Voltando a reflexão sobre A PAUTA, quero deixar claro que em nenhum momento pretendo desqualificar o trabalho jornalístico feito. Mas busco demonstrar que, nesta equação jornalística do que é notícia, a cultura do medo e a versão policial dos fatos é a escolha do olhar de construção da pauta. Porque essencialmente a segurança pública na Maré só é pautada quando a morte (e nem sempre em todos os casos) ou o trânsito interrompido de vias importantes da cidade tornam o TIRO visível para a população. É o medo que impulsiona a cobertura jornalística da mídia a produzir e definir o que é pauta e, portanto, notícia. Tanto é que o gancho da notícia não é a segurança pública da Maré (de seus moradores), mas a insegurança dos moradores do restante da cidade. Se não fosse assim, em algum momento a narrativa questionaria em reportagem e/ou na entrevista com o secretário sobre o estado de sítio, as denúncias de casas invadidas e a segurança dos moradores da Maré mediante as operações feitas sem investigação (motivo) justificável para expor 150 mil moradores ao risco da letalidade e violência física e psicológica de um conflito armado direto. Porque volto a repetir: este episódio de hoje começou às 6h da manhã com o BOPE e se agravou com a suposta denúncia de policiais sequestrados. A segunda operação seria uma situação de emergência, mas e a primeira do BOPE? E como, numa situação de emergência com agentes sequestrados, é a própria PM que vai resolver, ao que parece sem uma ação protocolar? Qual é a estratégia, o protocolo nestes casos? O que esses policiais estavam fazendo lá? Como é e onde foram sequestrados? Quem eram? Não se sabe até porque oficialmente até a edição do RJTV2 não se confirmou o sequestro.

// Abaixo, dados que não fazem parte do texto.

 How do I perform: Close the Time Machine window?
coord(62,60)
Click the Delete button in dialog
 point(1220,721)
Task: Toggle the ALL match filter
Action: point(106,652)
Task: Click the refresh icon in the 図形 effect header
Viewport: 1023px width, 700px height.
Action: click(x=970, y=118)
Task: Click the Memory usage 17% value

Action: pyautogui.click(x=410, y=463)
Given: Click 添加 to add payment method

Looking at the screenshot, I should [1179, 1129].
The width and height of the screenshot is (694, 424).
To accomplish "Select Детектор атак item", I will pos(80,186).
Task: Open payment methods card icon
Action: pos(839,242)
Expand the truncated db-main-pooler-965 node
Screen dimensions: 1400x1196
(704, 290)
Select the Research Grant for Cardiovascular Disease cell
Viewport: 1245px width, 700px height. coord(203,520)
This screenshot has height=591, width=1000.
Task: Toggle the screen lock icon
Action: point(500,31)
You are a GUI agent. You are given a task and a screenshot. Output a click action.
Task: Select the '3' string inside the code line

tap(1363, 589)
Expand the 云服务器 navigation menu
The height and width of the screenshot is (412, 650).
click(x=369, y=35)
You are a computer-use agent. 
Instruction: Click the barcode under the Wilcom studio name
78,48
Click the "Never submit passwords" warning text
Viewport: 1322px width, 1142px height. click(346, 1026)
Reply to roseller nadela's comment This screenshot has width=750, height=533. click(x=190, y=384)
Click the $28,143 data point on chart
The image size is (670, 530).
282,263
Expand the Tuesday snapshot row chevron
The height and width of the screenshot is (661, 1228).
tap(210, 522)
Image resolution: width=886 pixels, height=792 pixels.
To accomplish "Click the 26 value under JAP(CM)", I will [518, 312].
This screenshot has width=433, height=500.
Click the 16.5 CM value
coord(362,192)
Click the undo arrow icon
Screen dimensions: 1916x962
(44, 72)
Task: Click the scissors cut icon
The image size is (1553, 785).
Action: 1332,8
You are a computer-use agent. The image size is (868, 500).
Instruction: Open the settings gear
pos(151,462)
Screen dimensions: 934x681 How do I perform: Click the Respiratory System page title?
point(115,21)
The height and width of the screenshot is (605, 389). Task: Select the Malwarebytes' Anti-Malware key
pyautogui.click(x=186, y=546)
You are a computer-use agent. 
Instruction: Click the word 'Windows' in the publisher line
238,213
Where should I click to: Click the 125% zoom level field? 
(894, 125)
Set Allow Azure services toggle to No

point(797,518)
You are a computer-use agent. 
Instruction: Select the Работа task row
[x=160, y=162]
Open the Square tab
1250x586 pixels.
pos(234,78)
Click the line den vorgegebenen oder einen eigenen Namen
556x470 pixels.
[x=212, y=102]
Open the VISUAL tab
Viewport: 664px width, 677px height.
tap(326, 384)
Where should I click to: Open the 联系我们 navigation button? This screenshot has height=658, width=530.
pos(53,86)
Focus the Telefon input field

O RJTV2 questiona e pressiona por mais segurança pública. Isso é inquestionável. Nos 35 minutos de telejornal está claro. Inclusive, pressionou fortemente o secretário de segurança pública do Rio de Janeiro. Mas também está claro que a fábrica do jornalismo comercial tem lado. E deixou de fazer perguntas. Pressiona o Poder Executivo, mas com a produção de informação de uma classe que pede ainda mais policiamento ostensivo. Então, eu pergunto: a partir desse jornalismo, o que é pauta para você? E por fim: o que é pauta jornalística? Para mim, que também tenho lado como todos os jornalistas (ainda que neguem), meu lado é do direito à vida sem seleção. E neste caso, é o direito à favela.
É certo que é algo diferente para quem está na mira do tiro todos os dias, como mostrou o jornalismo parcial de sobrevivência da página Maré Vive. Essa página, no fim, que produz no silêncio também parcial do mainstream midiático o complemento essencial para a formação de uma opinião sobre segurança pública no Rio de Janeiro.
A comunicação popular de favelas, ou seja, o jornalismo de favelas não pode ser ignorado como fonte, voz e lugar jornalístico na produção de informação, porque ele pauta por um ativismo de sobrevivência a cidade, o direito à vida, tornando seus relatos notícias e informações jornalisticamente relevantes e de interesse público.
Caso esse jornalismo de favelas não existisse, a produção de relatórios, opinião e dados sobre favela e segurança pública, cotidiano , cultura e a própria  construção da memória do Rio de Janeiro seria outra.
Mas a pior parte seria a possibilidade de mais mortes no Rio de Janeiro. Por é essa rede de mídia que com suas gambiarras produz um jornalismo local de sobrevivência, que auxilia no exercício diário do direito à vida na favela. E isso não pode ser mais ignorado.